(EXERCISE OBJECTIVE):
Please restate exactly what appears in the records below from the first line to the line where "Task: Click the 1, M badge next to Main.hs" is, that line included.

[AVAILABLE DATA — start]

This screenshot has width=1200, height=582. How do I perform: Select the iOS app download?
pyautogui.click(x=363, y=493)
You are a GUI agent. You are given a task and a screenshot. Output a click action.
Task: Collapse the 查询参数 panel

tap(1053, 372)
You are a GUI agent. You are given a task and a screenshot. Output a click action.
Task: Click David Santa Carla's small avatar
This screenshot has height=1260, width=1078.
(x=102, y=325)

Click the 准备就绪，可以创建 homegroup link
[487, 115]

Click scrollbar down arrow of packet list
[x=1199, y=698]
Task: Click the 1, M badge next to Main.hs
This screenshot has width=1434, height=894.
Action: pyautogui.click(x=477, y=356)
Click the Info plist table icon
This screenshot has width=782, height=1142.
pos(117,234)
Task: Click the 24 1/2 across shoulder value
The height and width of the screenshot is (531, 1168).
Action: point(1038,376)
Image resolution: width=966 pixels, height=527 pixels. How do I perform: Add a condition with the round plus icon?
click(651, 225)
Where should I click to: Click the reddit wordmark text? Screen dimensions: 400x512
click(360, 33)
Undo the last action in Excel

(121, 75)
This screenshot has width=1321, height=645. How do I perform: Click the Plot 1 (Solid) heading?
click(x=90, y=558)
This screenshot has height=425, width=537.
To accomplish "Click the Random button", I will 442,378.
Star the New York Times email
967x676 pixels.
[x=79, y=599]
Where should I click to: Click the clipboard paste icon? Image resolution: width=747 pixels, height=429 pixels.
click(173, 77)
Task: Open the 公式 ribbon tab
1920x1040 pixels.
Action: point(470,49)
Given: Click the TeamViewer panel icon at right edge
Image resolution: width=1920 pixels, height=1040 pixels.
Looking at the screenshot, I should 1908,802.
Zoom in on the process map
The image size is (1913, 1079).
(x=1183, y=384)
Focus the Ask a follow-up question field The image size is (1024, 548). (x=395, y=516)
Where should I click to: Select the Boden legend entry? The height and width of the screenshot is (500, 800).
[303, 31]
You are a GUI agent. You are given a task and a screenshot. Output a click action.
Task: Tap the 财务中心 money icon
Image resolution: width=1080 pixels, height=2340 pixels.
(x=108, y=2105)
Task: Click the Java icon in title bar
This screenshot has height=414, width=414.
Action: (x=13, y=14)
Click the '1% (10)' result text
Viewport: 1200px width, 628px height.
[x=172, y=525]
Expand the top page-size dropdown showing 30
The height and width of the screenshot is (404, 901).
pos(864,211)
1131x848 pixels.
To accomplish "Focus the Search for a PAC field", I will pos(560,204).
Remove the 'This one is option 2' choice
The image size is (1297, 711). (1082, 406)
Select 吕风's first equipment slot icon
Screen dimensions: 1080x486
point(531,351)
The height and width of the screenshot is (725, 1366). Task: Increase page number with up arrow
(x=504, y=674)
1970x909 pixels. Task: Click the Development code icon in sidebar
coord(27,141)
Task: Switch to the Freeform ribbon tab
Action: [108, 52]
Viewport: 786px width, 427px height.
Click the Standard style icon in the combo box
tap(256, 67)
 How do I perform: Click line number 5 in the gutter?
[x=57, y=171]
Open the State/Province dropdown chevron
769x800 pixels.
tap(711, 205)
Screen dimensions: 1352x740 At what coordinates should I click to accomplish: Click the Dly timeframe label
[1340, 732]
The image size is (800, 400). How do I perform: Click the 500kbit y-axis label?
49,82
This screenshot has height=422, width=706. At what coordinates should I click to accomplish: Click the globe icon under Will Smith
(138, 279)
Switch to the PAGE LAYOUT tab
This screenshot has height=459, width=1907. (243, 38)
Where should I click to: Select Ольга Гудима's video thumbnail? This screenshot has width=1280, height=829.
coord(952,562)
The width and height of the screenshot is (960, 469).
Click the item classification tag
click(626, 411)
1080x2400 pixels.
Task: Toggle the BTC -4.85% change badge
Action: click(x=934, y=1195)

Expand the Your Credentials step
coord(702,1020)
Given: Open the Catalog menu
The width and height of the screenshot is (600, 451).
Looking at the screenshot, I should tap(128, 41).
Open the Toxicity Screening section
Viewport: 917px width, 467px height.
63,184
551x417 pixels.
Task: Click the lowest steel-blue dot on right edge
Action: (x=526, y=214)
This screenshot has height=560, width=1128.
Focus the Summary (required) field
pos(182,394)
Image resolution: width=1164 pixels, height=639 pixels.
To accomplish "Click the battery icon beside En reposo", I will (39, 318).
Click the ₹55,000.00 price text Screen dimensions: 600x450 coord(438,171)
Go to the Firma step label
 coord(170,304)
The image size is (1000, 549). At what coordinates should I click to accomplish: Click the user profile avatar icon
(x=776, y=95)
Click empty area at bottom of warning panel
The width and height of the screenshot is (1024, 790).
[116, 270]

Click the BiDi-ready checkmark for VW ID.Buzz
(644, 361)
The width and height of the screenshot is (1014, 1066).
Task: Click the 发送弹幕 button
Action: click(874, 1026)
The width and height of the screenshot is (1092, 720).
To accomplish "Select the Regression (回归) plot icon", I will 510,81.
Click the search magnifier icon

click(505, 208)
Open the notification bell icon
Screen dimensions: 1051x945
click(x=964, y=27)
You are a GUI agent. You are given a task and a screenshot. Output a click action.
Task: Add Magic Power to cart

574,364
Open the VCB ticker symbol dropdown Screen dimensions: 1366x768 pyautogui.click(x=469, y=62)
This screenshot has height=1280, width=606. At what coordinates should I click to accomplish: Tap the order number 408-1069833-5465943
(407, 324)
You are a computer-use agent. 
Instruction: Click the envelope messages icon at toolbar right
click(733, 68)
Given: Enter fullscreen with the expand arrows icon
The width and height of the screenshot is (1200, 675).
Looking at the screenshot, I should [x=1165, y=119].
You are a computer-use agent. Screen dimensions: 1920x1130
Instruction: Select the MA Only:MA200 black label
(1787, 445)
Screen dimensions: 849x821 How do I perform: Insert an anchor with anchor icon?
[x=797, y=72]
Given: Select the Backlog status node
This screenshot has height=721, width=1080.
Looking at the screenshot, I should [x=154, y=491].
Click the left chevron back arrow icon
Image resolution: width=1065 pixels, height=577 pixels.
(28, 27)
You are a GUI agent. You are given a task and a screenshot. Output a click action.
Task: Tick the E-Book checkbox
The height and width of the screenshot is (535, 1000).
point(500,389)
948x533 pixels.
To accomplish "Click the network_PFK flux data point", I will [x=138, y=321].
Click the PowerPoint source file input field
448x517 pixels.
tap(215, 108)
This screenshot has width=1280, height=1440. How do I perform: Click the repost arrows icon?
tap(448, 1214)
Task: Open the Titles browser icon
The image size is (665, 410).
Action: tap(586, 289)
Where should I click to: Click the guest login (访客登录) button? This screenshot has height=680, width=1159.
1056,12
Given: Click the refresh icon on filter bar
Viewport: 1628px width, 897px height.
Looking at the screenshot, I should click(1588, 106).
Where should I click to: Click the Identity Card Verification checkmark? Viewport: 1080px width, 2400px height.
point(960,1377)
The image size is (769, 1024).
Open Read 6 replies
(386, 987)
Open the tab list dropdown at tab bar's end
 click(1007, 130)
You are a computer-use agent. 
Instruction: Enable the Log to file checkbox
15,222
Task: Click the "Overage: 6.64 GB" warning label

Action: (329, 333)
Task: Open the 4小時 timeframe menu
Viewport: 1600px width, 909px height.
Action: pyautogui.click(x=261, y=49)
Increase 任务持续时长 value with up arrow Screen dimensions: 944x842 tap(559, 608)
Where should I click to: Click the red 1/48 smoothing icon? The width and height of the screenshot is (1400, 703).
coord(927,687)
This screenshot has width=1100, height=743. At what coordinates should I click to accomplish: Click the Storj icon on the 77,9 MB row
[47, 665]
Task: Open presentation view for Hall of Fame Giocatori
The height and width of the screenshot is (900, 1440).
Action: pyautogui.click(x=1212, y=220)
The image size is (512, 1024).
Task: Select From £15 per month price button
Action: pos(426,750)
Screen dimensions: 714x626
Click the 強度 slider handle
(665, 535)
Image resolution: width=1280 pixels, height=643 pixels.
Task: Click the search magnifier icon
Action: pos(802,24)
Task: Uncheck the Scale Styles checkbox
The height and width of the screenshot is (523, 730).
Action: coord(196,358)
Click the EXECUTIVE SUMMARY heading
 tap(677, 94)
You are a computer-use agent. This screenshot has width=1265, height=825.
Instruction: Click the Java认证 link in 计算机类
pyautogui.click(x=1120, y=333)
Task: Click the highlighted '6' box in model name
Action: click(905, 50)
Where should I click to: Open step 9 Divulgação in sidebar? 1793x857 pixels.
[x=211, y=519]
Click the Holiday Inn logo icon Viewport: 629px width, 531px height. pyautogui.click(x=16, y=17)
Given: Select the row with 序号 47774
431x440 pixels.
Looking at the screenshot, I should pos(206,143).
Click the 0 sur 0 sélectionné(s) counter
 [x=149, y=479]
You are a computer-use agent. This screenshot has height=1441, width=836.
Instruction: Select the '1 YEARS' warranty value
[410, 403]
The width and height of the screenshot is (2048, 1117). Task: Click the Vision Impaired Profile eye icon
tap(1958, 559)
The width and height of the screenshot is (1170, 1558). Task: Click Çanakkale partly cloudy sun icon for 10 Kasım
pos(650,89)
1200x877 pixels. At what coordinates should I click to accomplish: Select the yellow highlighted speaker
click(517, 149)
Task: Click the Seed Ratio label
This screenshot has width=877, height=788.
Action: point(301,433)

[AVAILABLE DATA — finish]

(REPLY TO THE EXERCISE):
This screenshot has width=1200, height=582. How do I perform: Select the iOS app download?
pyautogui.click(x=363, y=493)
You are a GUI agent. You are given a task and a screenshot. Output a click action.
Task: Collapse the 查询参数 panel

tap(1053, 372)
You are a GUI agent. You are given a task and a screenshot. Output a click action.
Task: Click David Santa Carla's small avatar
This screenshot has height=1260, width=1078.
(x=102, y=325)

Click the 准备就绪，可以创建 homegroup link
[487, 115]

Click scrollbar down arrow of packet list
[x=1199, y=698]
Task: Click the 1, M badge next to Main.hs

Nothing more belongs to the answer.